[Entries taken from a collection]
********************
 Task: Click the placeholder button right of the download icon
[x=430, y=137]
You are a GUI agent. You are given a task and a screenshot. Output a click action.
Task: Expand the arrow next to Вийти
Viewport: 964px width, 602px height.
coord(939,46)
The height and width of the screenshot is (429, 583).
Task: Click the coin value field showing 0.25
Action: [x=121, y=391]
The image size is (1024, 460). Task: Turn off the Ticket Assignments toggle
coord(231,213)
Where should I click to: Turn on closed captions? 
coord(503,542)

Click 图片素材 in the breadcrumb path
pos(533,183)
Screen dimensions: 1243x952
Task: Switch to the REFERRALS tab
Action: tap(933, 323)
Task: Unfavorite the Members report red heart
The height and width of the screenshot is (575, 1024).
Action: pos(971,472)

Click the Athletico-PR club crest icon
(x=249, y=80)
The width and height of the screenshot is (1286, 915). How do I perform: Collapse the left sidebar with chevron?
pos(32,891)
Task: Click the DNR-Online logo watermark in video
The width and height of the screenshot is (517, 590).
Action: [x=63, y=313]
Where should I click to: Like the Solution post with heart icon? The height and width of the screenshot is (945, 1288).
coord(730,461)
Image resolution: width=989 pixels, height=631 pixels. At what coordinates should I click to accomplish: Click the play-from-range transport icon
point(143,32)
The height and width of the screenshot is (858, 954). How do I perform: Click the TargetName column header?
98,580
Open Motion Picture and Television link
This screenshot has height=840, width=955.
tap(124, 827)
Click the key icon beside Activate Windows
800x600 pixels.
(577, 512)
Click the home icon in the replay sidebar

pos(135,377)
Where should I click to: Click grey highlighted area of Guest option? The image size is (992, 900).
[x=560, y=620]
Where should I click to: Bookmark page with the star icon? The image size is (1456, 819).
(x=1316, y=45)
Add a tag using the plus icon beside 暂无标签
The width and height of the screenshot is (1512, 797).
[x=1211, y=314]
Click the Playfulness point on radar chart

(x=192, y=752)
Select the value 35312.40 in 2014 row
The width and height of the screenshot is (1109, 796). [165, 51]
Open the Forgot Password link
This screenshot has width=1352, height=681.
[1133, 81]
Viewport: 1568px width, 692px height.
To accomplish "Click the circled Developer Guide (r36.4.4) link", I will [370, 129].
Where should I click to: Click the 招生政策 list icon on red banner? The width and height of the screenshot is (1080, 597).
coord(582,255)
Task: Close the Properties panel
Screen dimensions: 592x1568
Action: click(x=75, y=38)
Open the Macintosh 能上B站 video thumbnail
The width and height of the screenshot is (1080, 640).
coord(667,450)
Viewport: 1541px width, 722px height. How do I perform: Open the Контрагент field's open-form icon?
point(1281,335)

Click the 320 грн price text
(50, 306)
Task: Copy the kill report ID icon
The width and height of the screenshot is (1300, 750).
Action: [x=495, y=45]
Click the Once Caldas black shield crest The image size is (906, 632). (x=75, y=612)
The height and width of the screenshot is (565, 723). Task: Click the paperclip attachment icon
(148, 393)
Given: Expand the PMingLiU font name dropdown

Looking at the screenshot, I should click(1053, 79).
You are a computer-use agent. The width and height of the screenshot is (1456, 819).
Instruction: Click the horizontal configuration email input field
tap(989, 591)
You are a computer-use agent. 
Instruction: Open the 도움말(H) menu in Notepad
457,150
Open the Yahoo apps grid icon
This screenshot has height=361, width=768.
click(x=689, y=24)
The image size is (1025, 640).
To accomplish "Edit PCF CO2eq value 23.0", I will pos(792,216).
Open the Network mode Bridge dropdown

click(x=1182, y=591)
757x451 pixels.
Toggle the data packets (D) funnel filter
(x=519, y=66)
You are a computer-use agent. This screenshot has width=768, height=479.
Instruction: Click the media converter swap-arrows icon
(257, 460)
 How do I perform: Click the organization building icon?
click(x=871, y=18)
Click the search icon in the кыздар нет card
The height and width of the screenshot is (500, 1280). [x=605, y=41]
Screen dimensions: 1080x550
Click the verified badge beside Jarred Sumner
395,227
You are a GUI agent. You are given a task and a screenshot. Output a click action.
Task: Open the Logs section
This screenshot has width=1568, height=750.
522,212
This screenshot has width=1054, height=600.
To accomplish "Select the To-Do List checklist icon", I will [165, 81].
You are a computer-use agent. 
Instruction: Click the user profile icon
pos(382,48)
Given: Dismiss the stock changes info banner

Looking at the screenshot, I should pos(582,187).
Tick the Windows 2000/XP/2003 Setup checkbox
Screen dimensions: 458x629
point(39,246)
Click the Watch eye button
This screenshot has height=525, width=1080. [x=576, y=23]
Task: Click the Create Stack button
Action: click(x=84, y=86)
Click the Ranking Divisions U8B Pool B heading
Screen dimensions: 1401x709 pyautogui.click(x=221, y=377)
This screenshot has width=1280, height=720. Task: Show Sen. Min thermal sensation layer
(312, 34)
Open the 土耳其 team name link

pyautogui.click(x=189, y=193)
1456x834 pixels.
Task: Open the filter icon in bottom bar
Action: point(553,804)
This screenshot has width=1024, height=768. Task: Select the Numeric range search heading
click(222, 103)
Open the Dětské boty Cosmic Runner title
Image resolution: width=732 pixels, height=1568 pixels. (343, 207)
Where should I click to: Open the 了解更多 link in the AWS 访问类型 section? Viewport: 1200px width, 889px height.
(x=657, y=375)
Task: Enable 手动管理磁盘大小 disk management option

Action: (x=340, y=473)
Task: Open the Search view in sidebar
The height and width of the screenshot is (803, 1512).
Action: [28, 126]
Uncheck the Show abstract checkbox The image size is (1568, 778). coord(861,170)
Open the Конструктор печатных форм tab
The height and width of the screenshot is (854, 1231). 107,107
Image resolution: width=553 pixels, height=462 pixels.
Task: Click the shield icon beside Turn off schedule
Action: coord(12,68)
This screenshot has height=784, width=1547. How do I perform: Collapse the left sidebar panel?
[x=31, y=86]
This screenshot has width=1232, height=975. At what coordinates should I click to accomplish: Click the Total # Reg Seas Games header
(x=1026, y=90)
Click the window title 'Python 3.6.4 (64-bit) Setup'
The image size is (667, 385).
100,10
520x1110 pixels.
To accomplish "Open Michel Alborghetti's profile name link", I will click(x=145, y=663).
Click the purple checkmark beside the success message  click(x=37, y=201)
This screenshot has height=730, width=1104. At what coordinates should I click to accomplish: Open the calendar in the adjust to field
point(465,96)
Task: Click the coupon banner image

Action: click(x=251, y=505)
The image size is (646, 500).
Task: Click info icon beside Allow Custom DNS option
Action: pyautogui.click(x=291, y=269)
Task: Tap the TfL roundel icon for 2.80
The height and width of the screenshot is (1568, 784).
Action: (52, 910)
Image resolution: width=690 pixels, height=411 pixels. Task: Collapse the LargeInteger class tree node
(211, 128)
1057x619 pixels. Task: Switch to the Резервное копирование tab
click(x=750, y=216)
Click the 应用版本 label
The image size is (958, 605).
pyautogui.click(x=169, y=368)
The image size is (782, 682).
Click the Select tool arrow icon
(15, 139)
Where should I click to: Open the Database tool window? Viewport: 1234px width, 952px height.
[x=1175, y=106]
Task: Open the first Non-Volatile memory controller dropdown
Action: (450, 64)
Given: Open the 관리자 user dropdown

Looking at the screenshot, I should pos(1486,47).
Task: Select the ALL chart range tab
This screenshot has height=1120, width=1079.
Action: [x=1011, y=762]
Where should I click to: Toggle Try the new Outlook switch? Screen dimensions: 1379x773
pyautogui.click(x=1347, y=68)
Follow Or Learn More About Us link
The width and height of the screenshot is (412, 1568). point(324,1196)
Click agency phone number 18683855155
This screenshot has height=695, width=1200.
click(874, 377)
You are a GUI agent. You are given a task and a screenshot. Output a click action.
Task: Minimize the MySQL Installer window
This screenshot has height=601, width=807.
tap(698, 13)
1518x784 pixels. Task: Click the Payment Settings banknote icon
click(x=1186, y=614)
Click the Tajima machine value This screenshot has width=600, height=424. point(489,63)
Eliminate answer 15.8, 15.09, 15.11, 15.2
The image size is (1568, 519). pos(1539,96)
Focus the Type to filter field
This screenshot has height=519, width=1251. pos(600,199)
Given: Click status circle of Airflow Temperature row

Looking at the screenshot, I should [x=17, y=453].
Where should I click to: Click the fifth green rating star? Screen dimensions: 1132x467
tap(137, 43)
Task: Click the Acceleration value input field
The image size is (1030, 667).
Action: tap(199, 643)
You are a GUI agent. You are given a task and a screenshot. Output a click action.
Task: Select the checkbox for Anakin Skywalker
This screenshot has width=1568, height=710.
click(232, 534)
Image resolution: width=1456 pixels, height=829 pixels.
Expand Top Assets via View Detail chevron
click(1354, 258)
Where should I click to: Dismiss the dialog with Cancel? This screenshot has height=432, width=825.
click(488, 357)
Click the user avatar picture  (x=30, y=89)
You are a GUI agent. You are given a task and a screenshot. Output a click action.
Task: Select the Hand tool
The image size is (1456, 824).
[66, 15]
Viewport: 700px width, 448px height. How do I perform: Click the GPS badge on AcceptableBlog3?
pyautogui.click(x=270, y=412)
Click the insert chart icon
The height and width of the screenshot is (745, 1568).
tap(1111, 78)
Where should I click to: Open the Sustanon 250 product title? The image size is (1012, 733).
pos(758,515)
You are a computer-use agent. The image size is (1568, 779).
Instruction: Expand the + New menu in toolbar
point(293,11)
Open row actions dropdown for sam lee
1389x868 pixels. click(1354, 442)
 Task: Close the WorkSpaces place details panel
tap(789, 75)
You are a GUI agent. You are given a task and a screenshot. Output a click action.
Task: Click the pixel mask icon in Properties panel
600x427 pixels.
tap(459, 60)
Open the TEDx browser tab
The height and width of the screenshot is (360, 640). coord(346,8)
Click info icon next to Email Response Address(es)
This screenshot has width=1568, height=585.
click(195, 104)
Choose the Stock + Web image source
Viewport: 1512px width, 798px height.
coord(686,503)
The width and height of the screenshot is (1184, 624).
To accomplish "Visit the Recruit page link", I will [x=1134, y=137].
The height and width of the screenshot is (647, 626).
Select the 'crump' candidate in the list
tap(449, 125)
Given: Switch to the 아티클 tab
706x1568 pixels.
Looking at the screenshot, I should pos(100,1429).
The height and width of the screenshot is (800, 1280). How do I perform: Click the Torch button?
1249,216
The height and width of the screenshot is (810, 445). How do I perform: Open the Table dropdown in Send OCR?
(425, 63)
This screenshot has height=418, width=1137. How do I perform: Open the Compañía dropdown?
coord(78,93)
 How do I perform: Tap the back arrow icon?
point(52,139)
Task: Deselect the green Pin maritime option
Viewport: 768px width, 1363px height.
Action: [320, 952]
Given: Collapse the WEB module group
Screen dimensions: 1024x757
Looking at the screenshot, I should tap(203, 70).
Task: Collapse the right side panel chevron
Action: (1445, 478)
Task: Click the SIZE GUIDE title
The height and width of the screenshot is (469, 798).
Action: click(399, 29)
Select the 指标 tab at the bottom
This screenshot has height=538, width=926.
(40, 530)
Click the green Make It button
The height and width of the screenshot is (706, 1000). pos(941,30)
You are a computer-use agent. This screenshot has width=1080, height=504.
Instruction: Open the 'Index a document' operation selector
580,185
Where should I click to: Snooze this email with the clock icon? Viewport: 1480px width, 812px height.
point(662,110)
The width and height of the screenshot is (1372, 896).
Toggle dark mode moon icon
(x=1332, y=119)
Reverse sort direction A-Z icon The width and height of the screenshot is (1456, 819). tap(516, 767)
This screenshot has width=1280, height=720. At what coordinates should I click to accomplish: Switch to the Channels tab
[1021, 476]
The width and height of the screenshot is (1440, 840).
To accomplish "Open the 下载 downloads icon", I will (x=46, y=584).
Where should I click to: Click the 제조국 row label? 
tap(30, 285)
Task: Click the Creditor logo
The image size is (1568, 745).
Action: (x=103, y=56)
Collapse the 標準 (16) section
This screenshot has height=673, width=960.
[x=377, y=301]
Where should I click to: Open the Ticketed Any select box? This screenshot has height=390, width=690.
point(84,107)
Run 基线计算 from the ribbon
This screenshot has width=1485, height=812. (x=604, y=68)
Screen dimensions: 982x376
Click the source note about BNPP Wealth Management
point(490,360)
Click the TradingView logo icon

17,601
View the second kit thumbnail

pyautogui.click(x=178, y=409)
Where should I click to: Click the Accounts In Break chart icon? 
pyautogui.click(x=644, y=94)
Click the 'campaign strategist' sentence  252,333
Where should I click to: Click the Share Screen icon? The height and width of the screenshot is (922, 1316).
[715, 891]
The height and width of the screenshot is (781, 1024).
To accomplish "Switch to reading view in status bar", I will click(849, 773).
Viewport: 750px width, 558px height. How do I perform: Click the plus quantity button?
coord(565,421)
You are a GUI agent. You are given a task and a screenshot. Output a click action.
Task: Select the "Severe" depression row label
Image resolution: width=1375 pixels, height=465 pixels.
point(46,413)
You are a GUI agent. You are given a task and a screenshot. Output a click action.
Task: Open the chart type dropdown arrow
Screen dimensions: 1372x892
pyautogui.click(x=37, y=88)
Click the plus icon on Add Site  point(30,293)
********************
(GIVEN PROBLEM):
Copy out, without any change, the entries between the line holding "Click the search icon in the кыздар нет card" and the line holding "Action: [28, 126]", with both of those lines included.

(FINAL RESULT):
Click the search icon in the кыздар нет card
The height and width of the screenshot is (500, 1280). [x=605, y=41]
Screen dimensions: 1080x550
Click the verified badge beside Jarred Sumner
395,227
You are a GUI agent. You are given a task and a screenshot. Output a click action.
Task: Open the Logs section
This screenshot has width=1568, height=750.
522,212
This screenshot has width=1054, height=600.
To accomplish "Select the To-Do List checklist icon", I will [165, 81].
You are a computer-use agent. 
Instruction: Click the user profile icon
pos(382,48)
Given: Dismiss the stock changes info banner

Looking at the screenshot, I should pos(582,187).
Tick the Windows 2000/XP/2003 Setup checkbox
Screen dimensions: 458x629
point(39,246)
Click the Watch eye button
This screenshot has height=525, width=1080. [x=576, y=23]
Task: Click the Create Stack button
Action: click(x=84, y=86)
Click the Ranking Divisions U8B Pool B heading
Screen dimensions: 1401x709 pyautogui.click(x=221, y=377)
This screenshot has width=1280, height=720. Task: Show Sen. Min thermal sensation layer
(312, 34)
Open the 土耳其 team name link

pyautogui.click(x=189, y=193)
1456x834 pixels.
Task: Open the filter icon in bottom bar
Action: point(553,804)
This screenshot has width=1024, height=768. Task: Select the Numeric range search heading
click(222, 103)
Open the Dětské boty Cosmic Runner title
Image resolution: width=732 pixels, height=1568 pixels. (343, 207)
Where should I click to: Open the 了解更多 link in the AWS 访问类型 section? Viewport: 1200px width, 889px height.
(x=657, y=375)
Task: Enable 手动管理磁盘大小 disk management option

Action: (x=340, y=473)
Task: Open the Search view in sidebar
The height and width of the screenshot is (803, 1512).
Action: [28, 126]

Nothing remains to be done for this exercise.